The method was evaluated on two challenging benchmarks: MathBench (mathematical reasoning) and LiveCodeBench (code generation).

MathBench:
- Task: Solving multi-step math word problems (MIDDLE, HIGH, COLLEGE levels).
- Result: DUEL-EVOLVE achieved 94.0% accuracy.
- Comparison: This is a 20 percentage point improvement over the strongest baseline (Feedback Descent at 72.0%) and significantly outperforms non-iterative methods like Best-of-N (65.3%) and Self-Consistency (62.7%).
- Convergence: Rapid improvement observed, reaching 90% accuracy within the first 10 generations.
LiveCodeBench:
- Task: Competitive programming problems with hidden test suites.
- Result: DUEL-EVOLVE achieved 37.4% accuracy.
- Comparison: Outperformed Feedback Descent (24.2%) and GEPA (25.3%) by over 12 percentage points.
- Significance: Even with sparse feedback (only public test cases available during search, hidden tests only for final evaluation), the method successfully navigated the solution space.

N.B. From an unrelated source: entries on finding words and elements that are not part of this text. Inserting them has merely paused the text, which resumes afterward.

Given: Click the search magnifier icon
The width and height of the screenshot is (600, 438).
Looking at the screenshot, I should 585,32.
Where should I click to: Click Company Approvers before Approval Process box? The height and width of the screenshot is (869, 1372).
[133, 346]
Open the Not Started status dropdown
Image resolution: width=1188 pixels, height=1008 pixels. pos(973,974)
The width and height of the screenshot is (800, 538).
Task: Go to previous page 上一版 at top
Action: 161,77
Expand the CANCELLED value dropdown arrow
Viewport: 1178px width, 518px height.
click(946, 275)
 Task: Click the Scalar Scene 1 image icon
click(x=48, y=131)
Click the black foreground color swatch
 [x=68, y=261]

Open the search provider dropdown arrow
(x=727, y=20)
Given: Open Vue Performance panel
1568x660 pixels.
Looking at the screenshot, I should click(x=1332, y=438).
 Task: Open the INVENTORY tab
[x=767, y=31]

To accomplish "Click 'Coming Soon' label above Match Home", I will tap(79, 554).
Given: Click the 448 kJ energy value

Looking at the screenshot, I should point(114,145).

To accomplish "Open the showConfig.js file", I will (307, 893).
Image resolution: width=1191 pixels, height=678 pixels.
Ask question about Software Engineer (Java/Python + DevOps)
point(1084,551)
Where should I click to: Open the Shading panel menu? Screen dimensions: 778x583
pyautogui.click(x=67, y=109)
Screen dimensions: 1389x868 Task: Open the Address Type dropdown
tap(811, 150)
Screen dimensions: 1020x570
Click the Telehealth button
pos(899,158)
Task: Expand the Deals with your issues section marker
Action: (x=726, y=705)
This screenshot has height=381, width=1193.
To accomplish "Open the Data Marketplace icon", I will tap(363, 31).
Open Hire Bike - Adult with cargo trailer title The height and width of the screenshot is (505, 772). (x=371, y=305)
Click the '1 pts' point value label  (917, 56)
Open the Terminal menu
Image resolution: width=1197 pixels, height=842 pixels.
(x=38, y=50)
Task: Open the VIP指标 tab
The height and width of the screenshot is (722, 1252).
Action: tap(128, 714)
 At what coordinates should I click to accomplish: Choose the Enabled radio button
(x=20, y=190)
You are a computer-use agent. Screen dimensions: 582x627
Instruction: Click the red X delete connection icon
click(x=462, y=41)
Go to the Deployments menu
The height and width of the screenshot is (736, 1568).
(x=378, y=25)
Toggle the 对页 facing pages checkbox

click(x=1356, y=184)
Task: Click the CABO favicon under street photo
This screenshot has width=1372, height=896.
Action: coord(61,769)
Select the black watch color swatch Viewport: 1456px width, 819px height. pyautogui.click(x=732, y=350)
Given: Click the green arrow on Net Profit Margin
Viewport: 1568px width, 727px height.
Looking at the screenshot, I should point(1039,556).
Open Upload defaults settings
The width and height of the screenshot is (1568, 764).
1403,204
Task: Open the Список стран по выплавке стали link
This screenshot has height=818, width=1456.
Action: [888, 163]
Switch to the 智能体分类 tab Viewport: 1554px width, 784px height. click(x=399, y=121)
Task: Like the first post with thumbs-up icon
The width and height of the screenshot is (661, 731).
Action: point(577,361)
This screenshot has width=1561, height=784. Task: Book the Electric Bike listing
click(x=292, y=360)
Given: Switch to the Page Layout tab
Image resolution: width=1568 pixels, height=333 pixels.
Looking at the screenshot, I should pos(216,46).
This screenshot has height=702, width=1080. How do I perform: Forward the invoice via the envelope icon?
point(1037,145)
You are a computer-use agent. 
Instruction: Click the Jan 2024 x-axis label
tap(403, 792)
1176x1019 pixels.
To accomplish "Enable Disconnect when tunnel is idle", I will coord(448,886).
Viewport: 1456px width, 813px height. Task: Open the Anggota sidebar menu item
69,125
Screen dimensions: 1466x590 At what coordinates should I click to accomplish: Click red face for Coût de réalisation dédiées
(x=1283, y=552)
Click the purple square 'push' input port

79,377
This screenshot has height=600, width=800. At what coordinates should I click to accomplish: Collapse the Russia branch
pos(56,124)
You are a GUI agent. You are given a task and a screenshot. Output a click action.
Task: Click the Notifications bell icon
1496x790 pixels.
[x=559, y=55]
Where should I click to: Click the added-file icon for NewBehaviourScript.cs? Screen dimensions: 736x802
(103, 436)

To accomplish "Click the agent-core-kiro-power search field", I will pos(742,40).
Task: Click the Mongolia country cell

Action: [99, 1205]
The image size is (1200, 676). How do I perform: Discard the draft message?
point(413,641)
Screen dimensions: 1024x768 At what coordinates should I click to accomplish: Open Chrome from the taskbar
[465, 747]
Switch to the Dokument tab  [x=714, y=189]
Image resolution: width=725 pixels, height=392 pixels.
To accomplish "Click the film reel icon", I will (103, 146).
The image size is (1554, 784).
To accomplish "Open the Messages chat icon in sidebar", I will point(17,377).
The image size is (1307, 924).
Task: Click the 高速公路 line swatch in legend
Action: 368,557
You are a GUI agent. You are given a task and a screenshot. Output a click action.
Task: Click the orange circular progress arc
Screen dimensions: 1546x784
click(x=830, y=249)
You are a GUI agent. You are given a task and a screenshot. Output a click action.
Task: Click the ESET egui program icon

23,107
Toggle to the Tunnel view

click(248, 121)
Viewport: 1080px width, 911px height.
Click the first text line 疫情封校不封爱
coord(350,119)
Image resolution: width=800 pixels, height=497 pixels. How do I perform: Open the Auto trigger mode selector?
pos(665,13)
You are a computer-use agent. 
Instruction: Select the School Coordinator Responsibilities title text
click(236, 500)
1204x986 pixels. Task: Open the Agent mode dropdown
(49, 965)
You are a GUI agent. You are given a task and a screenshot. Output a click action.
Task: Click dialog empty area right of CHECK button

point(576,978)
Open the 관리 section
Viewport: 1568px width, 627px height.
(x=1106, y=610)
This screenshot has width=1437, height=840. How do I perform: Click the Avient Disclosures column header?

5. Significance and Implications

Overcoming Reward Scarcity: The paper proves that for tasks where defining a scalar reward is difficult (e.g., open-ended generation, complex reasoning), pairwise comparison is a robust alternative. LLMs are generally better at judging relative quality than assigning absolute scores.
Efficiency: By using Bayesian uncertainty to guide the search, DUEL-EVOLVE avoids the "wasteful" comparisons common in random or greedy evolutionary strategies.
Generalizability: The approach is model-agnostic regarding the underlying LLM and task-specific regarding the output space, making it applicable to a wide range of domains including code, math, and creative writing.
Limitations: The authors note that since the signal comes from the model itself, systematic biases (e.g., preferring confident but incorrect answers) may be amplified. Future work suggests ensembling models or calibrating against labeled subsets to mitigate this.

In conclusion, DUEL-EVOLVE represents a significant step forward in test-time compute scaling, demonstrating that sophisticated evolutionary strategies driven by self-generated preferences can outperform methods relying on external supervision or simple sampling.